_Given request:_
Please render every line of the items below as a numbered list, skipping blank lines and leaving the pictures out of your answer.

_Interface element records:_
+--

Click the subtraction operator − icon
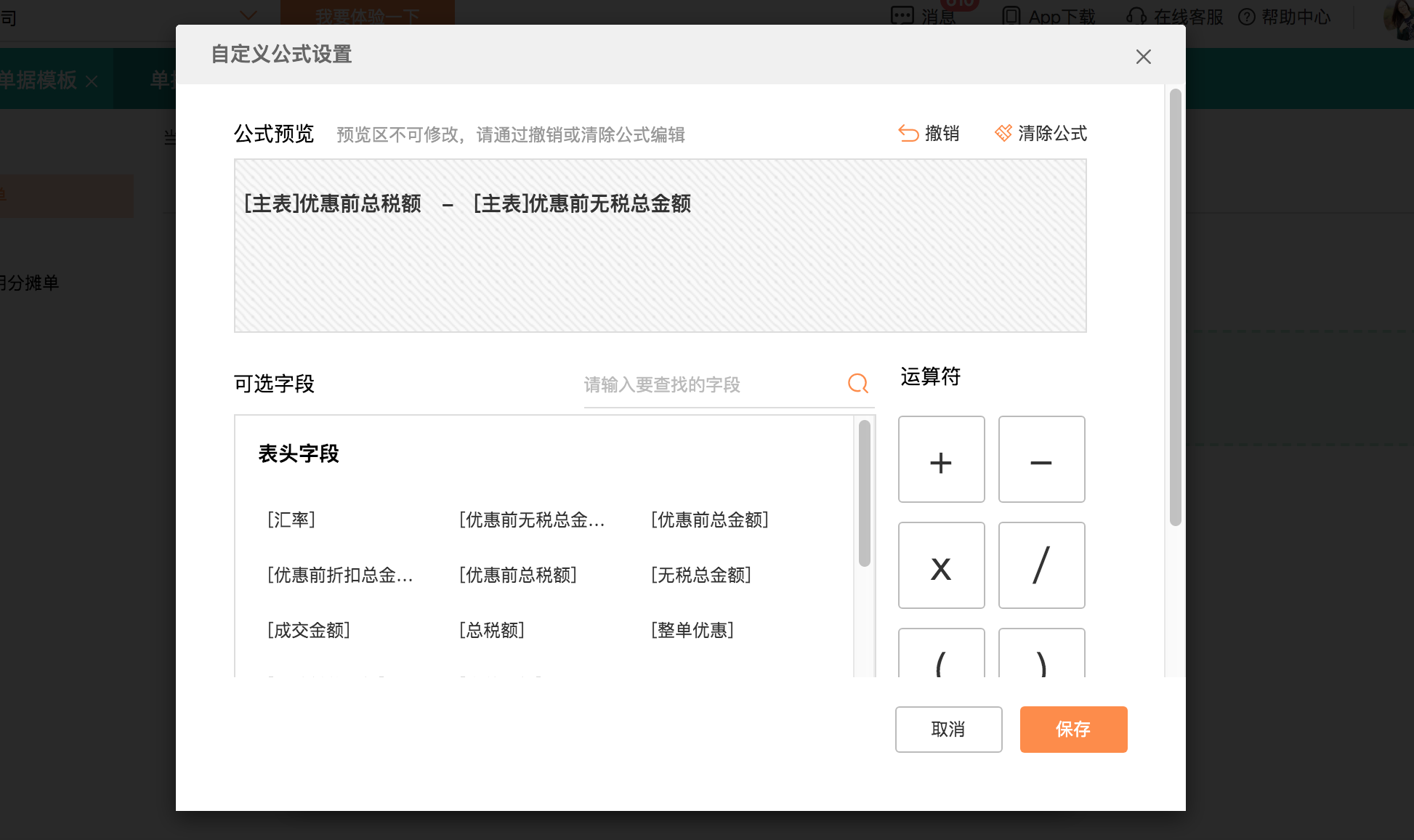 [x=1042, y=459]
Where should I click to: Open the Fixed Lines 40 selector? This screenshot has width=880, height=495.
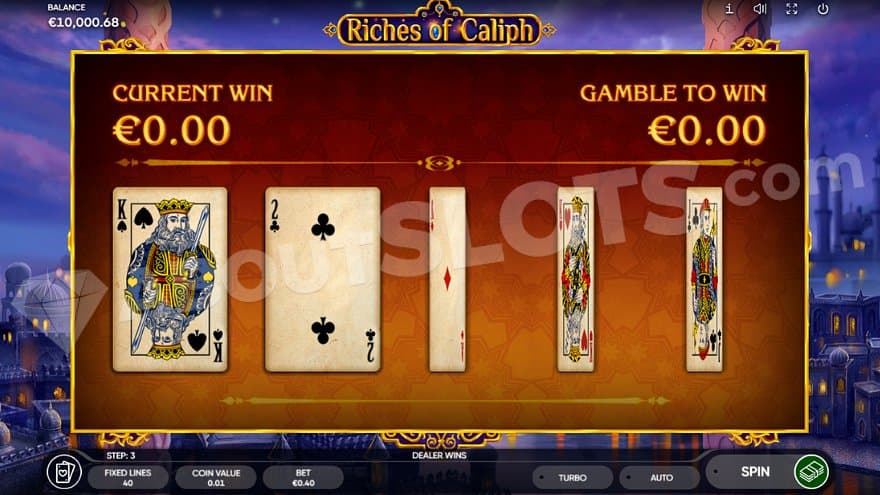coord(128,478)
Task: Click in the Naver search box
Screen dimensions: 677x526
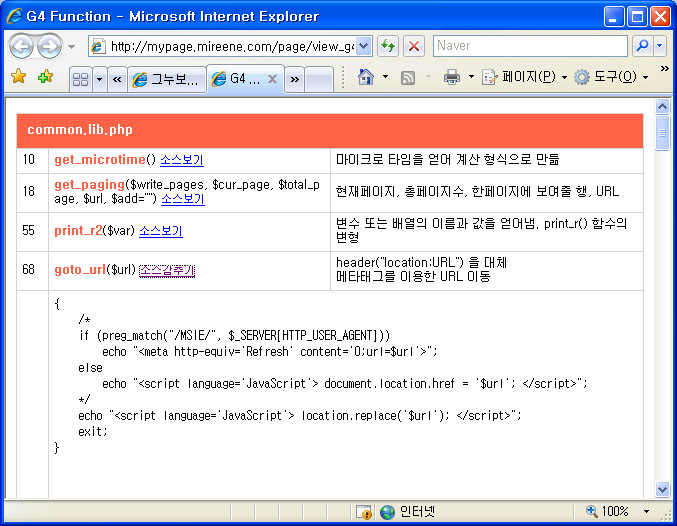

+--

_Answer for the task:_
1. Click the subtraction operator − icon
2.  [x=1042, y=459]
3. Where should I click to: Open the Fixed Lines 40 selector? This screenshot has width=880, height=495.
4. coord(128,478)
5. Task: Click in the Naver search box
6. Screen dimensions: 677x526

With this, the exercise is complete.